_What you should do_: Only an exact repetition of the entries counts as an answer.

>>

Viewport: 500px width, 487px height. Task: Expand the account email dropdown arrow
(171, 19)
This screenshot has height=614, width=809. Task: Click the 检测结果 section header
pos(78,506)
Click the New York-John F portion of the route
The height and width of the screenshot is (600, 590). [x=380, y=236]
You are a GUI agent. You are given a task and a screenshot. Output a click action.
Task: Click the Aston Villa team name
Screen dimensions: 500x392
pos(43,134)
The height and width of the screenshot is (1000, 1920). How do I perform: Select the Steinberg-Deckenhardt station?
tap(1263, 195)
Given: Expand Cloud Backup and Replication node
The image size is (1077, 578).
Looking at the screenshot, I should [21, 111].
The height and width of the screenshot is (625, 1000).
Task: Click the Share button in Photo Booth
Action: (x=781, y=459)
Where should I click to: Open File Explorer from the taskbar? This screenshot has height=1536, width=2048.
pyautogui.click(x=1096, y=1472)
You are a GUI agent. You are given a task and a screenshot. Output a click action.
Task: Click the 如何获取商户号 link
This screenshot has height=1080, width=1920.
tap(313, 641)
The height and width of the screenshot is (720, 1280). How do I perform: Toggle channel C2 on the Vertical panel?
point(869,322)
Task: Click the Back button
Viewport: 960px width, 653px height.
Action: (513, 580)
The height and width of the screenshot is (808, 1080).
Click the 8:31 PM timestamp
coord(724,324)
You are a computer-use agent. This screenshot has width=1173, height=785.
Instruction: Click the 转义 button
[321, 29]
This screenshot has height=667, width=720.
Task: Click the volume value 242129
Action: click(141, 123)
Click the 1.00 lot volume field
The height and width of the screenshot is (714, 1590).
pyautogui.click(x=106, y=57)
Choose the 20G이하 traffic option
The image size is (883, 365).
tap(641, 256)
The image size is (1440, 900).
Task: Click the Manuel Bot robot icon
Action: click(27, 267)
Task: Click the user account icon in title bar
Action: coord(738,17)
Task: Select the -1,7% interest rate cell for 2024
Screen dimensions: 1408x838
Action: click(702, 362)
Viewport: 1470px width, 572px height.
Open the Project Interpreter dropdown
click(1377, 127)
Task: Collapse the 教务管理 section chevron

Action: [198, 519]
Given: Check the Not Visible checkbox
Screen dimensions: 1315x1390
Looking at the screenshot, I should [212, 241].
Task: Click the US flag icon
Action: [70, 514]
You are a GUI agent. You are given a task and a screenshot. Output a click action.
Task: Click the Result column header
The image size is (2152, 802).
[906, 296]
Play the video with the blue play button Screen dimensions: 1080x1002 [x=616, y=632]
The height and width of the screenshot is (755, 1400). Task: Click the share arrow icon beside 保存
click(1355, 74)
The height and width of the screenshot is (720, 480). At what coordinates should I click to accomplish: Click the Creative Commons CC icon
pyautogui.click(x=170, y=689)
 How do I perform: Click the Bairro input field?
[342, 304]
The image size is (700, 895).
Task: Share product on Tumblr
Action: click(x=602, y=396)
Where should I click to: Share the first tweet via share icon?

<<

_Response_:
Viewport: 500px width, 487px height. Task: Expand the account email dropdown arrow
(171, 19)
This screenshot has height=614, width=809. Task: Click the 检测结果 section header
pos(78,506)
Click the New York-John F portion of the route
The height and width of the screenshot is (600, 590). [x=380, y=236]
You are a GUI agent. You are given a task and a screenshot. Output a click action.
Task: Click the Aston Villa team name
Screen dimensions: 500x392
pos(43,134)
The height and width of the screenshot is (1000, 1920). How do I perform: Select the Steinberg-Deckenhardt station?
tap(1263, 195)
Given: Expand Cloud Backup and Replication node
The image size is (1077, 578).
Looking at the screenshot, I should [21, 111].
The height and width of the screenshot is (625, 1000).
Task: Click the Share button in Photo Booth
Action: (x=781, y=459)
Where should I click to: Open File Explorer from the taskbar? This screenshot has height=1536, width=2048.
pyautogui.click(x=1096, y=1472)
You are a GUI agent. You are given a task and a screenshot. Output a click action.
Task: Click the 如何获取商户号 link
This screenshot has height=1080, width=1920.
tap(313, 641)
The height and width of the screenshot is (720, 1280). How do I perform: Toggle channel C2 on the Vertical panel?
point(869,322)
Task: Click the Back button
Viewport: 960px width, 653px height.
Action: (513, 580)
The height and width of the screenshot is (808, 1080).
Click the 8:31 PM timestamp
coord(724,324)
You are a computer-use agent. This screenshot has width=1173, height=785.
Instruction: Click the 转义 button
[321, 29]
This screenshot has height=667, width=720.
Task: Click the volume value 242129
Action: click(141, 123)
Click the 1.00 lot volume field
The height and width of the screenshot is (714, 1590).
pyautogui.click(x=106, y=57)
Choose the 20G이하 traffic option
The image size is (883, 365).
tap(641, 256)
The image size is (1440, 900).
Task: Click the Manuel Bot robot icon
Action: click(27, 267)
Task: Click the user account icon in title bar
Action: coord(738,17)
Task: Select the -1,7% interest rate cell for 2024
Screen dimensions: 1408x838
Action: click(702, 362)
Viewport: 1470px width, 572px height.
Open the Project Interpreter dropdown
click(1377, 127)
Task: Collapse the 教务管理 section chevron

Action: [198, 519]
Given: Check the Not Visible checkbox
Screen dimensions: 1315x1390
Looking at the screenshot, I should [212, 241].
Task: Click the US flag icon
Action: [70, 514]
You are a GUI agent. You are given a task and a screenshot. Output a click action.
Task: Click the Result column header
The image size is (2152, 802).
[906, 296]
Play the video with the blue play button Screen dimensions: 1080x1002 [x=616, y=632]
The height and width of the screenshot is (755, 1400). Task: Click the share arrow icon beside 保存
click(1355, 74)
The height and width of the screenshot is (720, 480). At what coordinates should I click to accomplish: Click the Creative Commons CC icon
pyautogui.click(x=170, y=689)
 How do I perform: Click the Bairro input field?
[342, 304]
The image size is (700, 895).
Task: Share product on Tumblr
Action: click(x=602, y=396)
Where should I click to: Share the first tweet via share icon?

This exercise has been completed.